The missionary was too much troubled for a smile, but gravely performed the required ceremony which made Miss Polly Carter Mrs. Simon White, and placed that inestimable lady on the pinnacle of human felicity, even in that region of death and sorrow.

Two horses had been provided for Clark and his bride, and within half an hour after their marriage they were on their route to the mountains, over which half the inhabitants of the valley were wandering, houseless, wretched, and desolate, soul and body.

Aunt Polly, whose fears had entirely left her after she became Mrs. White, insisted upon supplying Jane with a warm shawl and a homespun dress, with a pillow-case full of biscuits, dried beef, and doughnuts. Indeed, that little ceremony had so completely opened her heart that she made no objections when the missionary proposed to fill a flour-bag with similar food, which he would place upon the back of General Washington, and himself convey to the mountains, for without such help he knew well that starvation must fall upon the unhappy fugitives.
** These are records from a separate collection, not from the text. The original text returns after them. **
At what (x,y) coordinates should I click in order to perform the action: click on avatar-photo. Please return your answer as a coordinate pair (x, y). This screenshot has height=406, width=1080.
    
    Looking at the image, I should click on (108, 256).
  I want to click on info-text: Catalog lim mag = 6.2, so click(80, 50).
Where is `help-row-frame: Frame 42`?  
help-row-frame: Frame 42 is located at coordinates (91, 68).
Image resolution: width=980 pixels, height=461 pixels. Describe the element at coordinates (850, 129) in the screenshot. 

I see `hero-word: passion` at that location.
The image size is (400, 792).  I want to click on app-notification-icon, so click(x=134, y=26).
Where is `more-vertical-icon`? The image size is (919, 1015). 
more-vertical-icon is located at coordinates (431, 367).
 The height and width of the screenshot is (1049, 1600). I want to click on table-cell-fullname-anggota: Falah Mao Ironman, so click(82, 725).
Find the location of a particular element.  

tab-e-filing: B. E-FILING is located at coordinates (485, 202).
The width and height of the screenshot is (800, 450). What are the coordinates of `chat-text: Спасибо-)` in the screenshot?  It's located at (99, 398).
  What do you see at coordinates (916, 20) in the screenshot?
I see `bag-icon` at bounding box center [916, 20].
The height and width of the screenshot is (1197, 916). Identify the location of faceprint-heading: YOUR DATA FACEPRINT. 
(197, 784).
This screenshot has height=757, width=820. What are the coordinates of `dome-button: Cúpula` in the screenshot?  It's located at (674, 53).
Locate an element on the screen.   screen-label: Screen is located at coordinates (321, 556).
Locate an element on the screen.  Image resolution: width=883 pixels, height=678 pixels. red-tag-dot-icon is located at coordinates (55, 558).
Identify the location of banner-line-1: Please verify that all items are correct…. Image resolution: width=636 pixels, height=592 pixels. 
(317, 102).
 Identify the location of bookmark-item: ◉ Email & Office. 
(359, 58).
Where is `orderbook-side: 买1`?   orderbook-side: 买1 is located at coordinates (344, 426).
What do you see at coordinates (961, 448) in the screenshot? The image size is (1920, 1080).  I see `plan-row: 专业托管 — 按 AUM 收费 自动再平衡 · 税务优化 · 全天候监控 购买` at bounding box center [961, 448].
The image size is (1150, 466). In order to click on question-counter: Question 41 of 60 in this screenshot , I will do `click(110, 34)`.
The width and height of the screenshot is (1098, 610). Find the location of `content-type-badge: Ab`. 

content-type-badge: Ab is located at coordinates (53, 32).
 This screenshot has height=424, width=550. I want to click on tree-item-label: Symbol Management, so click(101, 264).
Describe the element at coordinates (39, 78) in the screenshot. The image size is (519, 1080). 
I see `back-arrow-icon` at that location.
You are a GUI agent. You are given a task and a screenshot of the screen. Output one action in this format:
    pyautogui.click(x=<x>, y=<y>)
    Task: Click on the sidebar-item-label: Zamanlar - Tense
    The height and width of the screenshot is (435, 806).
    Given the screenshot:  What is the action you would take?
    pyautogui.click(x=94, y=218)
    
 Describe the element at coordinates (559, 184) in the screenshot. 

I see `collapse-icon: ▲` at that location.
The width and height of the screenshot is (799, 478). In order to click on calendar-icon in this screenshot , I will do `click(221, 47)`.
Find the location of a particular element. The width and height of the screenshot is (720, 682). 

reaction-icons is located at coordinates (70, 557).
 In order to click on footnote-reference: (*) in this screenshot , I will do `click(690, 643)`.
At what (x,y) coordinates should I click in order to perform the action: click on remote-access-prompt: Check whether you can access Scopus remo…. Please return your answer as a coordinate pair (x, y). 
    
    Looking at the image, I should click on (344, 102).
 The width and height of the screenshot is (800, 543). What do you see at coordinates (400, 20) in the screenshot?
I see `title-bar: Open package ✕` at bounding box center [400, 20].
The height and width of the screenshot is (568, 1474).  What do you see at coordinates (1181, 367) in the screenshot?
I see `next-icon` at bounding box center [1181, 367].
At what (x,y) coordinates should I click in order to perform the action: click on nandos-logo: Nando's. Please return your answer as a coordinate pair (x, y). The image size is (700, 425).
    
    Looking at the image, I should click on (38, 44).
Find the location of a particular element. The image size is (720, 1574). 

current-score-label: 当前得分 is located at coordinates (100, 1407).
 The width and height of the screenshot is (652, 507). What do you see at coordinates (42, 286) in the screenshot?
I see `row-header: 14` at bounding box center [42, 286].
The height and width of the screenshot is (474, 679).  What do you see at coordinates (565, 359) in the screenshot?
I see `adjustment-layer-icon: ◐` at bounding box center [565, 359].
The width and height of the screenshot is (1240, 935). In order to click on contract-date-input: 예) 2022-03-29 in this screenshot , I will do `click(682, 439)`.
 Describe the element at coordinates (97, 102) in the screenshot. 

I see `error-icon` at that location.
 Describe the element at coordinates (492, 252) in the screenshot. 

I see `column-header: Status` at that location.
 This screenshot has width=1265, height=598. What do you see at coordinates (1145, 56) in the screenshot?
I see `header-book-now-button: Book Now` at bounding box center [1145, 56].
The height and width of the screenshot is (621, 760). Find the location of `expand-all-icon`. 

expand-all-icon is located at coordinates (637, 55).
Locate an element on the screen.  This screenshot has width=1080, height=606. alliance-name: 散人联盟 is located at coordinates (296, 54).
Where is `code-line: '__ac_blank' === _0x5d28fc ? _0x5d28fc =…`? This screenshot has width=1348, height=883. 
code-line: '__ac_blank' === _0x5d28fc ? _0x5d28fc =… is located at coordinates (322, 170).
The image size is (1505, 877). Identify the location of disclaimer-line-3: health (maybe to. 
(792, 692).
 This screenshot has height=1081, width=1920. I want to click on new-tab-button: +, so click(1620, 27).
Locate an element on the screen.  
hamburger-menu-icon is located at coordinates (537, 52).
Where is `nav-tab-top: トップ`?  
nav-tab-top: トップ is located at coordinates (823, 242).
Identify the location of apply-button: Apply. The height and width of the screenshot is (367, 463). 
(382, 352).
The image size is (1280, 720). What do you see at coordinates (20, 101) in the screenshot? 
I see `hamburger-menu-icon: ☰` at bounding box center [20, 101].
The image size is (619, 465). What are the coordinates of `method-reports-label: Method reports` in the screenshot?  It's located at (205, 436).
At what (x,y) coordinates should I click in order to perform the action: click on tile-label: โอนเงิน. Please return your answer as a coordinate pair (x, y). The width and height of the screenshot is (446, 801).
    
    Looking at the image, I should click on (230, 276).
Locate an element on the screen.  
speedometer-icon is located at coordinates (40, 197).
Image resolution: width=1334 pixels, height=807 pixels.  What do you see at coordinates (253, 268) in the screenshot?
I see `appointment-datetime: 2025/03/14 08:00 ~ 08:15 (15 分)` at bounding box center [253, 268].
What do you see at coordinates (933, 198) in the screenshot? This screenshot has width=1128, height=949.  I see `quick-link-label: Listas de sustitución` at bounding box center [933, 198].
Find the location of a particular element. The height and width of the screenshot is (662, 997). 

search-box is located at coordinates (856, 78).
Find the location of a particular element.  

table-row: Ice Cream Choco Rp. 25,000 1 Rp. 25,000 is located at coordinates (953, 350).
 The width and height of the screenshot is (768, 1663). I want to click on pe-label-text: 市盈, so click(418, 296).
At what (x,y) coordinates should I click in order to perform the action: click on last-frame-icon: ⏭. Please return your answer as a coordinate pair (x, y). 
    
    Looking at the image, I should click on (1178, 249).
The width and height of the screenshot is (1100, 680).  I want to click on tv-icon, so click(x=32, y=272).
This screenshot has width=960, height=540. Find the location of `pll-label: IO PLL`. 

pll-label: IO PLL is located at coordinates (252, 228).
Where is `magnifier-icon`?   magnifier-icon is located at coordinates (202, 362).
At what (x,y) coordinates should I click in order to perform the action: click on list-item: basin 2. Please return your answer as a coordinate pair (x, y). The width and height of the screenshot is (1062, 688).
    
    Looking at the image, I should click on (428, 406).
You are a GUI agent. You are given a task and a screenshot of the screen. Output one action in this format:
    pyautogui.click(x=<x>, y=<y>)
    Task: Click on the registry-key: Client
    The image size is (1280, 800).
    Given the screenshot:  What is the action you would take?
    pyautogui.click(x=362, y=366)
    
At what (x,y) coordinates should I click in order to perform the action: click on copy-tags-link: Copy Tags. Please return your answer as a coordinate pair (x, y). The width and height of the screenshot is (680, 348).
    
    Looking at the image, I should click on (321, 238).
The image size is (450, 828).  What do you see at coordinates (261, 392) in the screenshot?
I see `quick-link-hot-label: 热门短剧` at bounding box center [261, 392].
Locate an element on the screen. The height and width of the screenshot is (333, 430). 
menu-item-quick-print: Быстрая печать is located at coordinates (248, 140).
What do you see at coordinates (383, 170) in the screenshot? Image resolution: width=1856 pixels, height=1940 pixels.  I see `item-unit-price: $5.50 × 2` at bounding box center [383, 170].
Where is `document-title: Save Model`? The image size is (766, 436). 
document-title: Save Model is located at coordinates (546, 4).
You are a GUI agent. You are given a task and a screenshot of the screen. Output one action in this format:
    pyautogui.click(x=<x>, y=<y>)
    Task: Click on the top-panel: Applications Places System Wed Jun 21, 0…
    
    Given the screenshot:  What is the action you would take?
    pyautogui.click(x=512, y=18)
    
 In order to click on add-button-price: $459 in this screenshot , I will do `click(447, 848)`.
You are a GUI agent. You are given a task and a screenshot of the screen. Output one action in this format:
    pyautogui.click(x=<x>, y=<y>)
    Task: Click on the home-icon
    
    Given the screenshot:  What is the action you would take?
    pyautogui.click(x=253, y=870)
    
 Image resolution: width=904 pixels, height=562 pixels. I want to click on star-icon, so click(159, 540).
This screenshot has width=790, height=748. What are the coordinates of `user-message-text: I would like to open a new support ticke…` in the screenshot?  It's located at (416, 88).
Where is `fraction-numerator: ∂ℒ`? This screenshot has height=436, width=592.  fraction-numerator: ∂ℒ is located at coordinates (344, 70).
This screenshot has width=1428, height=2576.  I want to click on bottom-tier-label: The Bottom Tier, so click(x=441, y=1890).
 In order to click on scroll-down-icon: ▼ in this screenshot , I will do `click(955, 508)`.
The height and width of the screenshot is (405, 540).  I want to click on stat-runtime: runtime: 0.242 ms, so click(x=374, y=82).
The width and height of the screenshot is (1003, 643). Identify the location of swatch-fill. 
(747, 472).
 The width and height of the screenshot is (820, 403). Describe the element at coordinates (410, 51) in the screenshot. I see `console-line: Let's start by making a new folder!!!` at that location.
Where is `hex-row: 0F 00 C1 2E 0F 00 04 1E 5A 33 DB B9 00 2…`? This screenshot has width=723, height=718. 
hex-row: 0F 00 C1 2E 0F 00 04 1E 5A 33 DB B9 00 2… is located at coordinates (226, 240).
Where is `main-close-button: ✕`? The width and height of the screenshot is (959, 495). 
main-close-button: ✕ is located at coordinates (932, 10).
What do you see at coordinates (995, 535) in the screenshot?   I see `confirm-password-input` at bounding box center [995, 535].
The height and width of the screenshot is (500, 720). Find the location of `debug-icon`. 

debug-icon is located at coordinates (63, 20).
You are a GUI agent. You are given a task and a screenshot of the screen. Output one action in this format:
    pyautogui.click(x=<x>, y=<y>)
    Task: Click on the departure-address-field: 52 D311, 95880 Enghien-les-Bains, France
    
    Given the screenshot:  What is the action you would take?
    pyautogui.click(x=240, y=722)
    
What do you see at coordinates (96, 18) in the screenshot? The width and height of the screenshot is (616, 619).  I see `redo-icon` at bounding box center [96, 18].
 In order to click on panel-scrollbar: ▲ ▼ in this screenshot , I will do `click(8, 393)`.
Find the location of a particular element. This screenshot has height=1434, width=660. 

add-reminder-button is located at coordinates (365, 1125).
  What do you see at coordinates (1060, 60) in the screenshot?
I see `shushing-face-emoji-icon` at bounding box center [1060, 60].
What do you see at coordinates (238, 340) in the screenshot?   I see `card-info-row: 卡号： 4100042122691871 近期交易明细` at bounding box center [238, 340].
A few hours after, the newly married couple and the missionary were deep in the Pocono Mountains—the young people flying for their lives, the minister eager to carry help to those who were ready to perish. It was after dark when they came upon the great body of fugitives, and oh! it was a terrible sight! More than a hundred women and children, with but one man to guide them, were struggling up the steep ascent of the hills, some pausing to look upon the valley they had left, which their burning homes made a wilderness of fire, others rushing wildly forward towards the gloomy swamp where so many were to perish, afraid to look behind them lest some savage might spring from the thicket and snatch the little children from their arms. Women, so young in widowhood that they could not yet realize their loneliness, would turn with vague hope to see if the beloved one was not following them into the wilderness. Old women, more helpless than the little ones, would toil up those steep ascents with uncomplaining patience.

Among the group came a mother carrying a lifeless infant in her arms, where it had died against her bosom. She could not stay behind long enough to dig a grave for the little one, and so folded the precious clay to her heart and toiled onward. These wretched women had fled from their burning homes without time for preparation; most of them were without food, and now the pangs of hunger gnawed away the little strength that terror had left to them. One by one the faint and the feeble dropped off and were left to perish. Children wandered away into the swampy grounds, and never came forth again. Old people sat down patiently on the rocks and fallen trees, and saw themselves abandoned without complaint.

As the missionary and his companions penetrated the mountains, they found these wretched beings perishing in their path. The minister raised them up, fed them from his stores of food, and let them ride, by turns, upon the horses, from which the young and strong dismounted.

When they came up with the main body, it had halted, for rest. The little ones were clamoring for food, while the widowed mothers had nothing but tears to give in answer to their cries.

Into this scene of misery the minister brought his horse, laden with food, and while the tears stood in his eyes, distributed it. This kindness gave life and hope to them all.

At midnight the whole company lay down to rest, and the sleep of exhaustion fell upon them. Then, in the stillness of the woods, rose a wail, the faint, faint voice of a human soul born in the midnight of the wilderness, amid tears and desolation. It was a mournful sound, the first cry of human innocence trembling along that track of human guilt. When the weary sleepers awoke, and prepared to move on, that pale mother folded this blessed sorrow to her bosom, and prepared to keep her place with the rest, but Jane gave up her horse to the sufferer, and toiled on, side by side with her young husband, made happy, almost for the first time in her life, by conferring help on others.